Esperaron a que el catedrático abandonara la clase para abrirse paso al interior. Desde los bancos de la tercera fila les saludaron, efusivas, las amigas de Nuria; los de Miguel Ángel estaban desperdigados por las alturas más recogidas y privadas y Gerardo, en tierra de nadie, se afanaba por aparentar que estaba ocupado, guardando un silencio embarazoso entre grupos de compañeros que le ignoraban por completo. Sintió sobre él su mirada tímida mientras ascendía por las escaleras laterales. Estuvo tentado de ignorarle y unirse a Nacho en la última fila, pero sabía que no podría evitarle de vuelta a la residencia y prefirió enfrentarse a su presencia depresiva con un lacónico saludo que el otro apenas devolvió.

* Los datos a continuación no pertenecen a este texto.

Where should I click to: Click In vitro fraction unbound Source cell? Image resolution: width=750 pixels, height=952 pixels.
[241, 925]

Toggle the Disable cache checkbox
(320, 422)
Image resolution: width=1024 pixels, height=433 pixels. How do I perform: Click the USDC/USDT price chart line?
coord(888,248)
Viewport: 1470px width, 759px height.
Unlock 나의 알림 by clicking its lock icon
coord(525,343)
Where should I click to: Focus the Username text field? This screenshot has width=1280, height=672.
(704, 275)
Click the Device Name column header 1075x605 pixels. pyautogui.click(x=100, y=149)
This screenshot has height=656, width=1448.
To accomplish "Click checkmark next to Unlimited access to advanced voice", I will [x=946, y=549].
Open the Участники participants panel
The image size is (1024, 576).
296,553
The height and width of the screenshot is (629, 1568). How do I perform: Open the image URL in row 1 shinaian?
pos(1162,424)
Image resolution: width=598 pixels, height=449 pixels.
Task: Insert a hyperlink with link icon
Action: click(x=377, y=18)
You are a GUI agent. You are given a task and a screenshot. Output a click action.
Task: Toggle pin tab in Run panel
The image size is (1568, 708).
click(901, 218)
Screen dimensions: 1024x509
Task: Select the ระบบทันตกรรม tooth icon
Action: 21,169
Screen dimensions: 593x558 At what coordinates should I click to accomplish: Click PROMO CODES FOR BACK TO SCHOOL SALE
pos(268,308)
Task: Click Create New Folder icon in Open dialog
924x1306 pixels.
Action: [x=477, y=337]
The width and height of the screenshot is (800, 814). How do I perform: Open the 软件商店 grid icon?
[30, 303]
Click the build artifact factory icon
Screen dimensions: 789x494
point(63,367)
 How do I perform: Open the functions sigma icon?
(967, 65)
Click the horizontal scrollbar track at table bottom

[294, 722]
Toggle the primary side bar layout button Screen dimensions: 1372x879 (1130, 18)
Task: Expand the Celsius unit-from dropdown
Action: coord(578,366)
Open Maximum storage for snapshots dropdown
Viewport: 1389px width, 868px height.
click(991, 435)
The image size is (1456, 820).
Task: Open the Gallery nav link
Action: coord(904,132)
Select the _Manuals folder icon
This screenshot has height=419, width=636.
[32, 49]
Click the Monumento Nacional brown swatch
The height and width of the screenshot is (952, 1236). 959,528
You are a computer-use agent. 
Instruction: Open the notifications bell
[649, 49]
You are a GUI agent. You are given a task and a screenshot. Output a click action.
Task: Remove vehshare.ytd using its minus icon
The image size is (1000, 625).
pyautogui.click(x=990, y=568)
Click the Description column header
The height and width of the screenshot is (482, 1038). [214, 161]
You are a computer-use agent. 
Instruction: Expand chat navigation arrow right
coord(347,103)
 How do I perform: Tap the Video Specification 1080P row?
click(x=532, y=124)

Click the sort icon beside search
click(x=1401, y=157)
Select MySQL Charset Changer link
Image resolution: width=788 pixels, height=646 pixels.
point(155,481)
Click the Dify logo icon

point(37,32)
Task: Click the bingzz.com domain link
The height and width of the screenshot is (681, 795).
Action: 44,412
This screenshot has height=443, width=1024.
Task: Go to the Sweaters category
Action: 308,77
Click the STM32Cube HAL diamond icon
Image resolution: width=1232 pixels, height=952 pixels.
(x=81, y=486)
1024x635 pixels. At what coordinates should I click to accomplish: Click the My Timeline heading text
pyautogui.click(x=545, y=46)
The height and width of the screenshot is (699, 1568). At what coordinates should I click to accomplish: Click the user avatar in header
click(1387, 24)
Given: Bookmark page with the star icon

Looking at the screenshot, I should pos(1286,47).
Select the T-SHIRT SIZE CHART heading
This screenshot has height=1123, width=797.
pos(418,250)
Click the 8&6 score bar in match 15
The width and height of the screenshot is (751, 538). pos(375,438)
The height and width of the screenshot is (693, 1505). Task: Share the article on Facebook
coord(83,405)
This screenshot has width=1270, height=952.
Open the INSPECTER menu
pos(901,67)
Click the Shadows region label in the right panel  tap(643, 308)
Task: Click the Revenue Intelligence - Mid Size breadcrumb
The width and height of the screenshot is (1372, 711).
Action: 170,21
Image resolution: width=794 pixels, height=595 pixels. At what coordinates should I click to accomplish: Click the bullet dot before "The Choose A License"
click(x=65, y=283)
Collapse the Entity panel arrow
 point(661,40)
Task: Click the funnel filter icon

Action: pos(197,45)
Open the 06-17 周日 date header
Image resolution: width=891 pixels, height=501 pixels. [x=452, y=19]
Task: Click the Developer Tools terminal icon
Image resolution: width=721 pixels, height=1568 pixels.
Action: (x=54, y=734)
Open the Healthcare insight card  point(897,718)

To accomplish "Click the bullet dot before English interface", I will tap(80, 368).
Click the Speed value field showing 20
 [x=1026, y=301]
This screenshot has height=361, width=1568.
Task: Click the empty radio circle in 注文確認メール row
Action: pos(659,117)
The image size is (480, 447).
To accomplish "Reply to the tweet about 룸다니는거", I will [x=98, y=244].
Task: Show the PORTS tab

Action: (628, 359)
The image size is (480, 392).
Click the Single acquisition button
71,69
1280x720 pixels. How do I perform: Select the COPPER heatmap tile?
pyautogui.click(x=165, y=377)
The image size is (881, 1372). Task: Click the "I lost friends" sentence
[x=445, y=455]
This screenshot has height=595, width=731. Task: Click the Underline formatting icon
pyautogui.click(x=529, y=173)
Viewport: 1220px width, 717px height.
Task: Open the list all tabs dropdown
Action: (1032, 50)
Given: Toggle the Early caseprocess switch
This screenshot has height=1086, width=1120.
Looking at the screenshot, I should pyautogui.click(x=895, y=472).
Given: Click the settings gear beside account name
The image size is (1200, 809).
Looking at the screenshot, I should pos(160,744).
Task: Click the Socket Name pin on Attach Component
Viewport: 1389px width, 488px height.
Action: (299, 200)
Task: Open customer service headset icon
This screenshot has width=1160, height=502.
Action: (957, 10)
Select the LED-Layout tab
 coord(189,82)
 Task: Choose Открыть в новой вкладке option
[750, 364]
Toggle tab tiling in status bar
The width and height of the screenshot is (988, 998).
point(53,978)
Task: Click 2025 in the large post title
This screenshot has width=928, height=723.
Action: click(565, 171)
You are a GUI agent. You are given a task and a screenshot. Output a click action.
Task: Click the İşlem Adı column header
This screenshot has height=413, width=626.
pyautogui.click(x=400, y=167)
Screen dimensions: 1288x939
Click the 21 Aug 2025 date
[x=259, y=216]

Sin tiempo ni ganas para entablar conversación, Miguel Ángel se entretuvo preparando sus apuntes hasta que la segunda clase hubo empezado.

A pesar de las burlas de Nuria, le seguía doliendo verle así, hosco y retraído, pero a la vez implorante y necesitado. Su amiga tenía razón: a Gerardo le pasaba algo. Ni siquiera en sus peores momentos su ánimo había alcanzado cotas tan bajas, ni su carácter había resultado tan difícil de soportar. La desbandada general del resto de sus conocidos, que hasta el momento le habían tolerado por venir de su parte, demostraba bien a las claras la escasa popularidad de su compañero de residencia. Nadie parecía dispuesto a ayudarle, ni siquiera a interesarse por él y su obstinada fidelidad podría tal vez granjearle también a él la antipatía de los que hasta entonces seguían siendo sus amigos. Por eso debía de ser cauto, por eso había ido evitando su pasiva presencia durante las últimas semanas, por eso mismo no le animó a acompañarles a la cafetería tras el parón del mediodía y sólo a la hora de regresar le aceptó a su vera de camino al colegio, junto a los Vicente y a Carlos, el novato de primero, que tuvo que aguantar alguna de las bromas pesadas de Luis ante el beneplácito de su hermano mayor y la pasividad de los otros dos.

Al doblar en la calle de la estación se incorporaron al ajetreo propio de la ciudad a aquellas horas de la tarde (críos alborotados recién salidos del cole, camiones y motos de reparto, conductores malhumorados,…). Cuando escucharon el estrépito de las sirenas no muy lejano, ninguno imaginó que encontrarían una ambulancia a la entrada de la residencia y a Pablo, lívido como la cera, acompañando en su coche a un par de policías.